La retorica dell’emergenza mai come in questo caso nasconde in realtà l’impreparazione, la trascuratezza, forse persino una voluta drammatizzazione di un evento ampiamente prevedibile. A Lampedusa erano state smantellate le strutture di accoglienza, essendo stato dichiarato superato il problema degli sbarchi grazie ai controversi accordi con la Libia. Mesi di agitazioni e sollevazioni popolari in Nord Africa non sono stati sufficienti per indurre il nostro governo a predisporre un qualche piano per gestire fenomeni che gli stessi esponenti governativi dichiaravano di paventare, come effetto della caduta di quei regimi che per nostro conto vigilavano sulle coste. Abbiamo così offerto al mondo il triste spettacolo di migliaia di persone che dormivano all’addiaccio e non trovavano nulla da mangiare, se non ricorrendo alla generosità degli isolani.
Un altro strumento retorico ampiamente utilizzato è stato l’appello alla solidarietà europea e l’immancabile lamento per la reticenza incontrata. Bisognerebbe però ricordare qualche dato: nel 2009 il nostro Paese accoglieva 55mila rifugiati, contro i 594mila della Germania, i 270mila della Gran Bretagna, i 200mila della Francia. In proporzione alla popolazione, i Paesi scandinavi ne accolgono anch’essi ben più di noi.

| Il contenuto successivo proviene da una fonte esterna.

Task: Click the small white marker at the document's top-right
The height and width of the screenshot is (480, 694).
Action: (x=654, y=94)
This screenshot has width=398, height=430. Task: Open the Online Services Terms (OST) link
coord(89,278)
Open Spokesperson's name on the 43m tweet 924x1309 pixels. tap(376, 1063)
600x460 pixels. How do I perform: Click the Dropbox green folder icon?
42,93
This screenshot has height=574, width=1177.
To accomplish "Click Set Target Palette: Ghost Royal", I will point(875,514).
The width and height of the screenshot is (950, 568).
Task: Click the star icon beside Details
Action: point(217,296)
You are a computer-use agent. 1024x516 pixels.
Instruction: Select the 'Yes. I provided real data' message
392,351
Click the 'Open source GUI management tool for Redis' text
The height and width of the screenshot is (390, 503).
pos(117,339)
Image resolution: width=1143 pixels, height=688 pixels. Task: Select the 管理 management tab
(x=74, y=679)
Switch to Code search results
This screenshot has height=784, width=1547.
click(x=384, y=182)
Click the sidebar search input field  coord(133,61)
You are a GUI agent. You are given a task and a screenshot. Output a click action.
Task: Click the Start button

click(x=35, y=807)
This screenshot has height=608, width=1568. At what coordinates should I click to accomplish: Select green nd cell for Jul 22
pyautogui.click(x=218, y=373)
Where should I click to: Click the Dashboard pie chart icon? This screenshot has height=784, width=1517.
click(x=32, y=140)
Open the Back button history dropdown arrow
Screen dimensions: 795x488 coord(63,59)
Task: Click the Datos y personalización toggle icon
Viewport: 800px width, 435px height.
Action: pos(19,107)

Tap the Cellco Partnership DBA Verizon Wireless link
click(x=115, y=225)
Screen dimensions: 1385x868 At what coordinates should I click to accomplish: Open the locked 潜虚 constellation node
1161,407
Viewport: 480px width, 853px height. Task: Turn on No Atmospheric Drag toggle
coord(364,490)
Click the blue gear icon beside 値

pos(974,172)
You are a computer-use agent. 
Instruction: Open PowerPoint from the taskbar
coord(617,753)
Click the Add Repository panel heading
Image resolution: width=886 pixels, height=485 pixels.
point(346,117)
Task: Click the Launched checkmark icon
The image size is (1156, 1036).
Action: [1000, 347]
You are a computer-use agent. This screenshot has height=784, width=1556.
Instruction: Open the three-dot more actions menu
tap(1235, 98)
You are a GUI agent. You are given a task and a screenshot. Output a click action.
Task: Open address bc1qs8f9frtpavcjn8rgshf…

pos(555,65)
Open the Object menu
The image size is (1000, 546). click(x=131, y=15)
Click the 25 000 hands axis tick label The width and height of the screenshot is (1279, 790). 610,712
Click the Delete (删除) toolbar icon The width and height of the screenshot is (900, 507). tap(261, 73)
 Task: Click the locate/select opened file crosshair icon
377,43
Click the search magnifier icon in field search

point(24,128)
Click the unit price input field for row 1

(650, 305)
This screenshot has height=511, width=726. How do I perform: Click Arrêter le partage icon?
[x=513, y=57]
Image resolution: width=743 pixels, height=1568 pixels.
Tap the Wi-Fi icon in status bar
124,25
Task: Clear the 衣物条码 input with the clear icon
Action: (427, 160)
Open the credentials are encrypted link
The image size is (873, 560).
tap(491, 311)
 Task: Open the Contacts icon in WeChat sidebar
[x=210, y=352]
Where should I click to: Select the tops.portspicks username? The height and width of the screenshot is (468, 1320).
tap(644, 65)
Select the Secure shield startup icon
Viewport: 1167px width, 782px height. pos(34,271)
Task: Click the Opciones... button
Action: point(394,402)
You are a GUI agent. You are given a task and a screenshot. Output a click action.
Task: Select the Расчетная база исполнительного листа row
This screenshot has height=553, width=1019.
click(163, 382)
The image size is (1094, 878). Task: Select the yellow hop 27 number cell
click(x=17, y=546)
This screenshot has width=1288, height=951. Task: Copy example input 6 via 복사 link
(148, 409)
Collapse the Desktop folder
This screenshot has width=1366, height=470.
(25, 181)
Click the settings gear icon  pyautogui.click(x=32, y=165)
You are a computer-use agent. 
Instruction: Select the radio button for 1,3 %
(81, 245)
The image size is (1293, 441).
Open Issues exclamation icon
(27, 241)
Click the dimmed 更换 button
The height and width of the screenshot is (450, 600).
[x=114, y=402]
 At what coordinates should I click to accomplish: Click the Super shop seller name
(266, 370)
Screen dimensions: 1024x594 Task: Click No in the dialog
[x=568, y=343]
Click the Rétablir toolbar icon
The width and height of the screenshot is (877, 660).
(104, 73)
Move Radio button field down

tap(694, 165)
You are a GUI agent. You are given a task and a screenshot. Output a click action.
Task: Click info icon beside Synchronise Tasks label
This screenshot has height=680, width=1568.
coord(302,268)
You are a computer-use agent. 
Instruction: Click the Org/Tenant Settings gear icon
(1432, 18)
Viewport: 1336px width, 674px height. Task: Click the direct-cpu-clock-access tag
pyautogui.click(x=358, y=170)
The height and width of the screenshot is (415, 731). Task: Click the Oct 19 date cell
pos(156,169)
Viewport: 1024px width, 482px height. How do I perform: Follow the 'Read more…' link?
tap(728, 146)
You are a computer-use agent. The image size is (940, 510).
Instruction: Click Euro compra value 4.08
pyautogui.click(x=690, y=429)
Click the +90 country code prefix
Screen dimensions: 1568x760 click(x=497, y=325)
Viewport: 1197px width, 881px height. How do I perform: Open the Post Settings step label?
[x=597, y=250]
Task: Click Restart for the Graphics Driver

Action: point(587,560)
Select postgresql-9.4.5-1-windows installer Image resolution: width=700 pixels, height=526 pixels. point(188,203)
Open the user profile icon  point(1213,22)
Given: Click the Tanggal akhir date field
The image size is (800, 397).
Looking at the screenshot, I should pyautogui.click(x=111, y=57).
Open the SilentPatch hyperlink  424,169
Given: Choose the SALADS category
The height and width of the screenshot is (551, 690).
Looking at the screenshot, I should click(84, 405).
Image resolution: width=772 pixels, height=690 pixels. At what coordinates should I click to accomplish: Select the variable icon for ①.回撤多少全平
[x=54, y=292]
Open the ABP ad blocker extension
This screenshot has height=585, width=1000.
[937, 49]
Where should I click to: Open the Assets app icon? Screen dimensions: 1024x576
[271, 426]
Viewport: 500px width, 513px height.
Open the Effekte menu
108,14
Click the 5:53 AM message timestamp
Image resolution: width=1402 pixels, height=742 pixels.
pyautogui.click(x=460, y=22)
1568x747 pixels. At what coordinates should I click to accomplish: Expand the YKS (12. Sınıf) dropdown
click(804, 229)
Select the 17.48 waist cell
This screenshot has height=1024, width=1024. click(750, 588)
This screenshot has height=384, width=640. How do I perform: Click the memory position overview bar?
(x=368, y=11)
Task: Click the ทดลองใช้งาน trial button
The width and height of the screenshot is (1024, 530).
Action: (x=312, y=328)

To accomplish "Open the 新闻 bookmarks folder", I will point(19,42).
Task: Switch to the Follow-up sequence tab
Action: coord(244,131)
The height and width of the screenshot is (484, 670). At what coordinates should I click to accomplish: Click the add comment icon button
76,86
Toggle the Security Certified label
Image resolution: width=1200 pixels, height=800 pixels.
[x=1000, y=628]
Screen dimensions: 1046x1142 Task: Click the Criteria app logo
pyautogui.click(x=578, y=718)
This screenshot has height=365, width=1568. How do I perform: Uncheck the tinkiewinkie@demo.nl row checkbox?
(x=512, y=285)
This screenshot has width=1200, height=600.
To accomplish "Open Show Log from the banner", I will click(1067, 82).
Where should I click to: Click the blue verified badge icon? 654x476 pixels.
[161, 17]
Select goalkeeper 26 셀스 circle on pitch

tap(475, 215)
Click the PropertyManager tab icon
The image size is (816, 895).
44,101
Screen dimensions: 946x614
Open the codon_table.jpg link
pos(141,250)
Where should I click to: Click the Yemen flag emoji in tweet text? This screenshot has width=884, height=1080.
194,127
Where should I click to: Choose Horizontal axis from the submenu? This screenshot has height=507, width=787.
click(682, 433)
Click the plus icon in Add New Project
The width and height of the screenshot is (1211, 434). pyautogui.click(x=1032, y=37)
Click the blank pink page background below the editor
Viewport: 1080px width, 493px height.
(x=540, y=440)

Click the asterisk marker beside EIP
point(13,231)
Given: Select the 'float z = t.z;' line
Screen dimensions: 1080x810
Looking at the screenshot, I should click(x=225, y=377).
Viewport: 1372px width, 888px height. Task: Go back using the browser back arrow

Difficile invocare la solidarietà o la condivisione dell’accoglienza quando per anni si è predicata la sovranità nazionale in materia. L’accoglienza di 10mila persone, sempre che rientrino nei parametri per la richiesta di asilo, non sposta le proporzioni. Anziché presentarsi all’Europa con il cappello in mano, bisognerebbe cogliere l’occasione per un salto di qualità della politica, ponendo finalmente mano alla costruzione di una politica europea dell’accoglienza e dell’asilo. Nonché di una politica di sostegno alle speranze democratiche nordafricane.